The record does show that there were other inmates at Tucker who received treatment for inactive tuberculosis. Mr. Antonio said a pill called “I.N.H.” was distributed to those inmates at “pill call” every day. He stated the prison would average having 40 or 50 inmates a year on what he termed “preventive medication” but “they were not contagious.” He later said that he “believed” that about three per cent of persons with negative x-rays could pass the disease to others even though they were classified as having inactive tuberculosis. At the most, if this opinion is to be accepted, not over two out of the fifty at Tucker would likely fall within this three per cent. The record is completely devoid of any proof that Mr. Chance came into contact with any specific inmate under this treatment, and certainly there is no proof of any contact by him with any of the so-called three per cent of those who were receiving I.N.H.

On the state of this record the Commission would necesarily have to speculate as to if and when the “last injurious exposure” occurred. Even when the testimony is given its strongest weight in favor of the appellee, as we must do on appeal, the facts fall short of constituting substantial evidence necessary to prove by “clear and convincing evidence” when and where the disease was contracted. There is some conflict in the claimant’s own proof on this point.

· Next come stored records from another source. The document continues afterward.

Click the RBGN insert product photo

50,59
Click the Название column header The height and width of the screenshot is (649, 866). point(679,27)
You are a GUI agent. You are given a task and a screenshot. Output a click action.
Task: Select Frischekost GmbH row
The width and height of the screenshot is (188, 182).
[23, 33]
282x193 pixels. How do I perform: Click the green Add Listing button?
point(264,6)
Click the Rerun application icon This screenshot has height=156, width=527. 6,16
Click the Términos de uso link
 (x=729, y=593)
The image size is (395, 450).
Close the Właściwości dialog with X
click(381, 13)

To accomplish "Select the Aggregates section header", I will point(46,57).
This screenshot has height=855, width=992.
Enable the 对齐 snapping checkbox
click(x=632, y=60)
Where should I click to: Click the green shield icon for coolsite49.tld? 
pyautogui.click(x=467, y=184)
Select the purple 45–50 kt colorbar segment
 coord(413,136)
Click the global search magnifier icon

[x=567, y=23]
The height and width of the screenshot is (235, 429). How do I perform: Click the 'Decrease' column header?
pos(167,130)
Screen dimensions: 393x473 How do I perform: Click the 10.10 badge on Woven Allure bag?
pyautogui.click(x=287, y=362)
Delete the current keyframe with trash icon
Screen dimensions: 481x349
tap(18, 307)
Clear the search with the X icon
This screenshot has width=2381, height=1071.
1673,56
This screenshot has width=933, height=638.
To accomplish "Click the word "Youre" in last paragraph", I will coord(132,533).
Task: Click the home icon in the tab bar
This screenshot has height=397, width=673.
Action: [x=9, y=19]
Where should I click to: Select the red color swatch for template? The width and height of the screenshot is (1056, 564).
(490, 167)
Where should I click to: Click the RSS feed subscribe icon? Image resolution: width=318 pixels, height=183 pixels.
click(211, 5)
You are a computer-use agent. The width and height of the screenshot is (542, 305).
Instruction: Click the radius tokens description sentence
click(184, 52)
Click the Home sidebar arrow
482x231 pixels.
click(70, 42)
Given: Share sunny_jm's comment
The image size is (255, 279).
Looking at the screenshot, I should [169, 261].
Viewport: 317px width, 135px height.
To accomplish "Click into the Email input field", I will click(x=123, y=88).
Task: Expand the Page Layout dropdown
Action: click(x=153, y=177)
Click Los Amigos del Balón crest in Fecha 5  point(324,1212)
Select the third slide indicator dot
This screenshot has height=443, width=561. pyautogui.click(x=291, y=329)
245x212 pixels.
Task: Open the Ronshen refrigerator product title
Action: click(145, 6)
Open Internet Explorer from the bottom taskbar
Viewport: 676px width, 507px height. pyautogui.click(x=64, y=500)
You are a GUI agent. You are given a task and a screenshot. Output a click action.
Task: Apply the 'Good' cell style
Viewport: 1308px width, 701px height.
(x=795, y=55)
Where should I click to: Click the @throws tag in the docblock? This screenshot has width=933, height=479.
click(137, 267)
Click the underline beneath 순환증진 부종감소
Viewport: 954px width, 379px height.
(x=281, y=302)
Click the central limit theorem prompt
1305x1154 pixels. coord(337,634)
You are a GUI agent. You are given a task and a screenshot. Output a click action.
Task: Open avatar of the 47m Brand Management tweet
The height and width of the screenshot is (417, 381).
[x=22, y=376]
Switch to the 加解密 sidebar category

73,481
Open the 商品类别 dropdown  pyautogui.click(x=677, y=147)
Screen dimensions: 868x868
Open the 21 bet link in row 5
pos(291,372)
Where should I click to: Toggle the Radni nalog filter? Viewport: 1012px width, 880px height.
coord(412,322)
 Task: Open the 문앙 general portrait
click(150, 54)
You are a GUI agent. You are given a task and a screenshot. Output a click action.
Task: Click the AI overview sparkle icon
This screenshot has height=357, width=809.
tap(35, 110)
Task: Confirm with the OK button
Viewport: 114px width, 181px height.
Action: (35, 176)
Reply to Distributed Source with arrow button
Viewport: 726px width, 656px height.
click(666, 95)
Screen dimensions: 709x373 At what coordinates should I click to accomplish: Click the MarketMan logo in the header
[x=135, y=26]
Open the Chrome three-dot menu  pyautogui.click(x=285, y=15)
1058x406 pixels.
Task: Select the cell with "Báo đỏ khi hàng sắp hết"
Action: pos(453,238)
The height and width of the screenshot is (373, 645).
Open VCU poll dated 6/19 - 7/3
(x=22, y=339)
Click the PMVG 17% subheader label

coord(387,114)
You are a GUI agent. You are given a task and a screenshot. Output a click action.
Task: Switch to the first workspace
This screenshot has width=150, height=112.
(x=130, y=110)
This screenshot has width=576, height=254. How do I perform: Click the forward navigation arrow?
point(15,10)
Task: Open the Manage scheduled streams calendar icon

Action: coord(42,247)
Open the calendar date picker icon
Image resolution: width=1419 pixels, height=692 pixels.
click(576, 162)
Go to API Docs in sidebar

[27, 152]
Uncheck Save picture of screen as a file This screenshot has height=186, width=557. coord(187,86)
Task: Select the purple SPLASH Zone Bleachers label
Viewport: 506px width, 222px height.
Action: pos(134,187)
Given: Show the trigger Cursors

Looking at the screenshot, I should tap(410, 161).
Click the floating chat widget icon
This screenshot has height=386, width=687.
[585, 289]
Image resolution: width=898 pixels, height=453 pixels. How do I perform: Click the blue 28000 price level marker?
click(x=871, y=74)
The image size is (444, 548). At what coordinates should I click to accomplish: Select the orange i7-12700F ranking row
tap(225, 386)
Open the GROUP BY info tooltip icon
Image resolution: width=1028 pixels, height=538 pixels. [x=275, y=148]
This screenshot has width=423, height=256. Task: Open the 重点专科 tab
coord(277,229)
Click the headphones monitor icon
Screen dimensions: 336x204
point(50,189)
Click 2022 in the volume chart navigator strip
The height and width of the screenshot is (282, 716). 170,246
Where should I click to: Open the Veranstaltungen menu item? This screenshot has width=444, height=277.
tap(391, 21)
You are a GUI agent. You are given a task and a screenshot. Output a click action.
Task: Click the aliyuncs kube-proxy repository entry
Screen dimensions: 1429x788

Having reached the conclusion that this case must be reversed and -dismissed for lack of substantial evidence showing a causal connection between Mr. Chance’s employment and his tubercular condition, we do not reach the other points raised by appellant.

Reversed and dismissed.

Wright, C.J., concurs.





Concurrence Opinion

Ernie E. Wright, Chief Judge,

concurring. I agree with the majority opinion in the reversal and dismissal of this case. However, in my view there is additional reason for reversal. Appellee seeks Workers’ Compensation benefits for an alleged occupational disease. Benefits are provided by statute only for contagious or infectious disease contracted in the course of employment in, or immediate connection with a hospital or sanitorium. I am unwilling to say the Tucker Unit of Arkansas Prison System, where appellee was employed, is a hospital or sanitorium.